Saadia Mosbah s’insurge contre l’institutionnalisation du racisme
Mme Mosbah, à l’origine de l’adoption en 2018 d’une loi pionnière au Maghreb contre le racisme, est la présidente et fondatrice de l’association Mnemty (« mon rêve »). Elle est connue pour son engagement en faveur des migrants originaires d’Afrique subsaharienne. L’ancienne hôtesse de l’air a intensifié son action après le virulent discours prononcé en février 2023 par le président tunisien Kaïs Saïed. Celui dénonçait l’arrivée de « hordes de migrants clandestins » et un prétendu complot visant à « changer la composition démographique » de son pays.
Une campagne de diffamation et de harcèlement en ligne contre l’ONG de Saadia Mosbah
Le discours de Kaïs Saïed avait déclenché une campagne anti-migrants en Tunisie. Des milliers de Subsahariens avaient été chassés de leurs logements et emplois informels. Certains d’entre eux ont été rapatriés par leurs ambassades, tandis que d’autres ont préféré prendre la mer pour immigrer clandestinement en Europe. L’arrestation de Mme Mosbah est intervenue dans ce contexte. Elle a subi, avec les membres de son association M’nemty, une campagne de diffamation et de harcèlement sur les réseaux sociaux, pour avoir soi-disant participer au pseudo complot révélé par le président tunisien.
Son fils Fares condamné à trois de prison
Arrêtée en mars 2024, Saadia Mosbah avait été condamnée en première instance, le 19 mars 2026, à huit ans de prison et environ 30 000 euros d’amende, tandis que son fils Fares, également membre de l’association M’nemty, a pris trois ans de prison. Ce mardi 24 juin, la Cour n’a finalement pas changé sa décision et a décidé de maintenir le verdict initial concernant la militante des droits de l’homme.
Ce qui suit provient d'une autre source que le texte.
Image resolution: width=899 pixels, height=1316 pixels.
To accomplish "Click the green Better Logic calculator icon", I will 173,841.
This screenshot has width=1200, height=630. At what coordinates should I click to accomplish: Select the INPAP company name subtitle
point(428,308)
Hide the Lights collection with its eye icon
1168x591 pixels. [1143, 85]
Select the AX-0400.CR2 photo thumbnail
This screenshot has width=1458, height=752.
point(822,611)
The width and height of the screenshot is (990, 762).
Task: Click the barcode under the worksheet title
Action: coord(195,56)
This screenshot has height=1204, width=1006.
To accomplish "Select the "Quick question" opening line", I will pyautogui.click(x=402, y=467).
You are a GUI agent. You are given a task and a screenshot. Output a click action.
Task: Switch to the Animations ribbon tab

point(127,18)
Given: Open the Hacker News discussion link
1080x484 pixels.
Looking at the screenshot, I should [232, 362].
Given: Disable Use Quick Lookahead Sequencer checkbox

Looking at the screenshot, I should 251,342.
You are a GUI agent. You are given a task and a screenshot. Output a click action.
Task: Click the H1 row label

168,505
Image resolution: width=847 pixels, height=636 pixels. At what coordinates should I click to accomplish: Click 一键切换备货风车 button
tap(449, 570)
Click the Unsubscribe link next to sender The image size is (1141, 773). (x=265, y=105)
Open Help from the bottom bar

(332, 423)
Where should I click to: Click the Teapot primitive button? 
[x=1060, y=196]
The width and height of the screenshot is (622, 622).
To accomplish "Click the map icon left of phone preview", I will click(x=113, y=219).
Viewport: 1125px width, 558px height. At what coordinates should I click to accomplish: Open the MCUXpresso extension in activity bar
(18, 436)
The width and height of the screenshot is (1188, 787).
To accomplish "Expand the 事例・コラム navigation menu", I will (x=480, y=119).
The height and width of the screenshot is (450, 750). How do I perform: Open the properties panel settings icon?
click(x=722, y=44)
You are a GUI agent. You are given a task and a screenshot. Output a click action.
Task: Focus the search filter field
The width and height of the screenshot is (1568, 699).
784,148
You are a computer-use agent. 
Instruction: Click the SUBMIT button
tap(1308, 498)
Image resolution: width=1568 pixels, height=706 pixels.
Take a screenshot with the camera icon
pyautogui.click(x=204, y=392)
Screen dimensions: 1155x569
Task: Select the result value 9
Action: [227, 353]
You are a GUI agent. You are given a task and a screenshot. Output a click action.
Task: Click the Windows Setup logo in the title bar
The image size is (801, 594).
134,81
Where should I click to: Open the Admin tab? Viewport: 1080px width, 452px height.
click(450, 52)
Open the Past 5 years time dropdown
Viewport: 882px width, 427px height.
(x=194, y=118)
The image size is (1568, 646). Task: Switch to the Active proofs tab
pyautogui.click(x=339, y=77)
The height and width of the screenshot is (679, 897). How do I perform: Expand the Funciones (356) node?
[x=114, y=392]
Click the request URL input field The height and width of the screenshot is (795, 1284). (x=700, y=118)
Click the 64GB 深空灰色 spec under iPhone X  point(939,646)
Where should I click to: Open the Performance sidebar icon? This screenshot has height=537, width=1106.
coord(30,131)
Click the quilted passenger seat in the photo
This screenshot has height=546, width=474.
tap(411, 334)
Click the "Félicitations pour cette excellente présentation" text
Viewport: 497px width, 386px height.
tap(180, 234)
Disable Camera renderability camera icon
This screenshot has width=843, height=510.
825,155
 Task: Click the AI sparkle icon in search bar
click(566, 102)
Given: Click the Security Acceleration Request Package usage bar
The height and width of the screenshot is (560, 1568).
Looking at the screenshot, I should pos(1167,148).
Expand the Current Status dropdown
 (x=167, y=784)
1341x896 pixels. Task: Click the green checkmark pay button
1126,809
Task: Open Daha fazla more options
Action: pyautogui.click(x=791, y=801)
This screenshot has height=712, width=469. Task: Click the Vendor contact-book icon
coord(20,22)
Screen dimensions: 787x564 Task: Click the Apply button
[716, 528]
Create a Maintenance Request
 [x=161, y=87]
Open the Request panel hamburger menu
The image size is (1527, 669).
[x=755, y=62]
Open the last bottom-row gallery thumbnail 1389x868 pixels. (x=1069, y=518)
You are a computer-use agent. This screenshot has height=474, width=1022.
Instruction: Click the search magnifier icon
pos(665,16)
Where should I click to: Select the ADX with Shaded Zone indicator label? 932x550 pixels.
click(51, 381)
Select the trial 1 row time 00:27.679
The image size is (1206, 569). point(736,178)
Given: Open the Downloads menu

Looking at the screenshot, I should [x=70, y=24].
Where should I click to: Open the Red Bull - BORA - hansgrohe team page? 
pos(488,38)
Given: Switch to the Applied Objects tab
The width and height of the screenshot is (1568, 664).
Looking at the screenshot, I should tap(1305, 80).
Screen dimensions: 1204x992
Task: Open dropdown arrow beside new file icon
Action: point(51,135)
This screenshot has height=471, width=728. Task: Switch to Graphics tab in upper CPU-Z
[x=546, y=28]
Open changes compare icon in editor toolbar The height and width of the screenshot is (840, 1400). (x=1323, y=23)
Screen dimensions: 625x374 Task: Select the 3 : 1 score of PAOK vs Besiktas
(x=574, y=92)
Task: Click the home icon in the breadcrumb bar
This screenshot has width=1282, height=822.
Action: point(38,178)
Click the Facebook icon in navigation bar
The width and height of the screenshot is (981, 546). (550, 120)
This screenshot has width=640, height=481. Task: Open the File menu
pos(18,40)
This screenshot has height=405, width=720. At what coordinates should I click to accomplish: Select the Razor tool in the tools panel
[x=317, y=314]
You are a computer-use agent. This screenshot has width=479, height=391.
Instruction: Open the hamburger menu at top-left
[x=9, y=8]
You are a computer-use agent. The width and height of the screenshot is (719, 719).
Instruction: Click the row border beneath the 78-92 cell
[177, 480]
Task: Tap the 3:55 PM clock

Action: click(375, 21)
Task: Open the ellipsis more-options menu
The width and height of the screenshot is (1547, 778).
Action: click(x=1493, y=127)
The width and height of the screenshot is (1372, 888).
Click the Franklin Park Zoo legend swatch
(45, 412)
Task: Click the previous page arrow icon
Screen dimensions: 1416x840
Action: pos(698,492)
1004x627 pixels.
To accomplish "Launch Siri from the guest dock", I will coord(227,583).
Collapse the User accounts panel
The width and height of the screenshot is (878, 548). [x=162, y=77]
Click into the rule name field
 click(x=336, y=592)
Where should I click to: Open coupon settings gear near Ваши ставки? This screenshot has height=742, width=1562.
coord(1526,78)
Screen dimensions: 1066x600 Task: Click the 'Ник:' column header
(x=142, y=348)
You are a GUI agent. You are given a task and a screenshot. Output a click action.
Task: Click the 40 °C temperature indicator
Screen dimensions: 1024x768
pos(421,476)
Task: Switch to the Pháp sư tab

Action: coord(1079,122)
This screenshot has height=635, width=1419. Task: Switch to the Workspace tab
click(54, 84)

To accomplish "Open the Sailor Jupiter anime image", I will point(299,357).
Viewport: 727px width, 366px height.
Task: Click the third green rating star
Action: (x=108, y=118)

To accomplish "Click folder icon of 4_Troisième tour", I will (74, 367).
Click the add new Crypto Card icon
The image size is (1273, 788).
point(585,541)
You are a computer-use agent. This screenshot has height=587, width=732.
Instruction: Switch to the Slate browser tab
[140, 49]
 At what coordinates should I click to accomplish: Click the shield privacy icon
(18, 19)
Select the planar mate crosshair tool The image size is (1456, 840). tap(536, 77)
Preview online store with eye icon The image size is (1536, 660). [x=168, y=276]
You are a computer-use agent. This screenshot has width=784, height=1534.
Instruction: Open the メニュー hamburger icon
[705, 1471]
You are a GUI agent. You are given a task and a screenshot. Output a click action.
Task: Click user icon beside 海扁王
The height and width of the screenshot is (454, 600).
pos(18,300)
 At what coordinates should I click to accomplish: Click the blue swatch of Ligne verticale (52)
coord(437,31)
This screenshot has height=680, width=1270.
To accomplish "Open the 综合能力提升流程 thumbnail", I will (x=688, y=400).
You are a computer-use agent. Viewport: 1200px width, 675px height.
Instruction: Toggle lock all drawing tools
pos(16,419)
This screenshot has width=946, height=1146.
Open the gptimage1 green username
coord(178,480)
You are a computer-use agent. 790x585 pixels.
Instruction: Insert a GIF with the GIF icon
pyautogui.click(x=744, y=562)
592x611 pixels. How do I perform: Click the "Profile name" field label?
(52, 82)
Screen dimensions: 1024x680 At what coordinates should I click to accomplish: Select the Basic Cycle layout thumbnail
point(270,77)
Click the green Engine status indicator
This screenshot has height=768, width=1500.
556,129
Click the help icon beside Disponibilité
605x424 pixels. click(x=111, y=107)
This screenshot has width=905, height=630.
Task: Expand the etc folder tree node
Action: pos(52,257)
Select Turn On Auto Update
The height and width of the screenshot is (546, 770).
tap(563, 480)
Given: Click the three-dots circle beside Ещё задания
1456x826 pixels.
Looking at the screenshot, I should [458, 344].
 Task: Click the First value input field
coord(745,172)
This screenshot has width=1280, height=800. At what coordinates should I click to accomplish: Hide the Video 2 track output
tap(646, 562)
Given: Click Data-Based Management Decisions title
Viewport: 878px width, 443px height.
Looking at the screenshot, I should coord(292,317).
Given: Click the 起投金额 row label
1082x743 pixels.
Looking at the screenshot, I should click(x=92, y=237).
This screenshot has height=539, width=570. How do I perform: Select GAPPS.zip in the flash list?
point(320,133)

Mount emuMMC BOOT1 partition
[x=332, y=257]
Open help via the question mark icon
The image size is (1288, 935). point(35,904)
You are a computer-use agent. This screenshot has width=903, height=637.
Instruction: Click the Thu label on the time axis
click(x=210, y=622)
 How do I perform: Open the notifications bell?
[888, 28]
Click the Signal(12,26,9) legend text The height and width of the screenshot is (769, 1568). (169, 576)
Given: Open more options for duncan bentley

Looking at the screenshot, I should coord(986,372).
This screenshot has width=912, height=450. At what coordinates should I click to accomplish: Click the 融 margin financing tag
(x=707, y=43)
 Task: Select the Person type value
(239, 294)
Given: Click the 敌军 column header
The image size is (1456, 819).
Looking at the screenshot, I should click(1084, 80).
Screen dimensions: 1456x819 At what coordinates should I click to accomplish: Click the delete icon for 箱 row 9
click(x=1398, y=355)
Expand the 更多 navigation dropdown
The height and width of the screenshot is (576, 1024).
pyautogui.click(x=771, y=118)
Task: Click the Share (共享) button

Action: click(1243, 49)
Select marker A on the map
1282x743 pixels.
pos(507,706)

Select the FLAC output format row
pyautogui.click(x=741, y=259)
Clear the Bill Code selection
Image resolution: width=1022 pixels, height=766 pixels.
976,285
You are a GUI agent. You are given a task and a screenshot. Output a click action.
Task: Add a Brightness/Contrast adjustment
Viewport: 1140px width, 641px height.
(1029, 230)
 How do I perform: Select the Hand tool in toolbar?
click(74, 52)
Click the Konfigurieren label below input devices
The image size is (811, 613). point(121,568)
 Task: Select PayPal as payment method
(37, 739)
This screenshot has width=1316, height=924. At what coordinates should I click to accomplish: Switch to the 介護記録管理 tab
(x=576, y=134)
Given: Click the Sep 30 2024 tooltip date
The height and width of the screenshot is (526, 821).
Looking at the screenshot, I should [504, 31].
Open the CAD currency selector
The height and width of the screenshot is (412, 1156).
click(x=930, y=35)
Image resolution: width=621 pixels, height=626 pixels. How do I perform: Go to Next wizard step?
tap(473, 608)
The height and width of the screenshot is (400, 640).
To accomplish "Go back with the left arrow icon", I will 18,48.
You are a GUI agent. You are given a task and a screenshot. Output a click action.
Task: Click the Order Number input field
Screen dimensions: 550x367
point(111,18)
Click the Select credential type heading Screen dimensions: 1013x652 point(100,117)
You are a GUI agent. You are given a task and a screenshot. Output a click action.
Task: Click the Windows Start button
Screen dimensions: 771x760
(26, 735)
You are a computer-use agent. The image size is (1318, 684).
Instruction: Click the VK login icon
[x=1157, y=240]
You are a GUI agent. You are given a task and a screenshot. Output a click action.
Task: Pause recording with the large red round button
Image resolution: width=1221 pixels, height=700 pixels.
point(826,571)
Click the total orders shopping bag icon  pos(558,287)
Et cela malgré les mouvements de soutien, qui se sont multipliés ces derniers mois pour sa libération immédiate.
Amnesty International dénonce des « accusations infondées » à l’encontre de Saadia Mosbah
« Saadia est une militante : grâce à elle, nous avons une loi contre le racisme dont nous sommes fiers », a déclaré mardi l’avocate Hayet Jazzar, estimant que « c’est le discours de la haine qui a déclenché cette affaire ». De son côté, Amnesty International a dit être particulièrement préoccupée « par les informations selon lesquelles Saadia Mosbah aurait été victime de racisme et d’agressions physiques en prison, pouvant s’apparenter à de la torture ». L’ONG a dénoncé des « accusations infondées de malversations financières » et « une nouvelle illustration consternante de l’utilisation de la justice pénale pour réduire au silence la société civile ». Présents à l’audience, des représentants de l’Union européenne et de l’ONU ont aussi regretté une injustice et une violation des droits de l’homme.
Les Subsahariens vivent la même situation en Afrique du Sud
Depuis l’arrivée au pouvoir de Kaïs Saïed en 2019, les violences racistes ont fortement augmenté. Mais les Subsahariens ne sont pas les seules victimes. Même les Tunisiens noirs y passent, en raison de l’amalgame liée à la couleur de peau. Descendants pour la plupart d’esclaves originaires d’Afrique subsaharienne, ils représentent environ 10 % à 15 % de la population totale du pays, selon les estimations démographiques. Bien que ces citoyens soient pleinement Tunisiens, ils subissent régulièrement des actes de stigmatisation et de racisme. Notons que la vague de haine en Tunisie est quasiment identique à celle en cours en Afrique du Sud, à la différence que dans ce dernier pays, ce sont des noirs qui chassent d’autres noirs.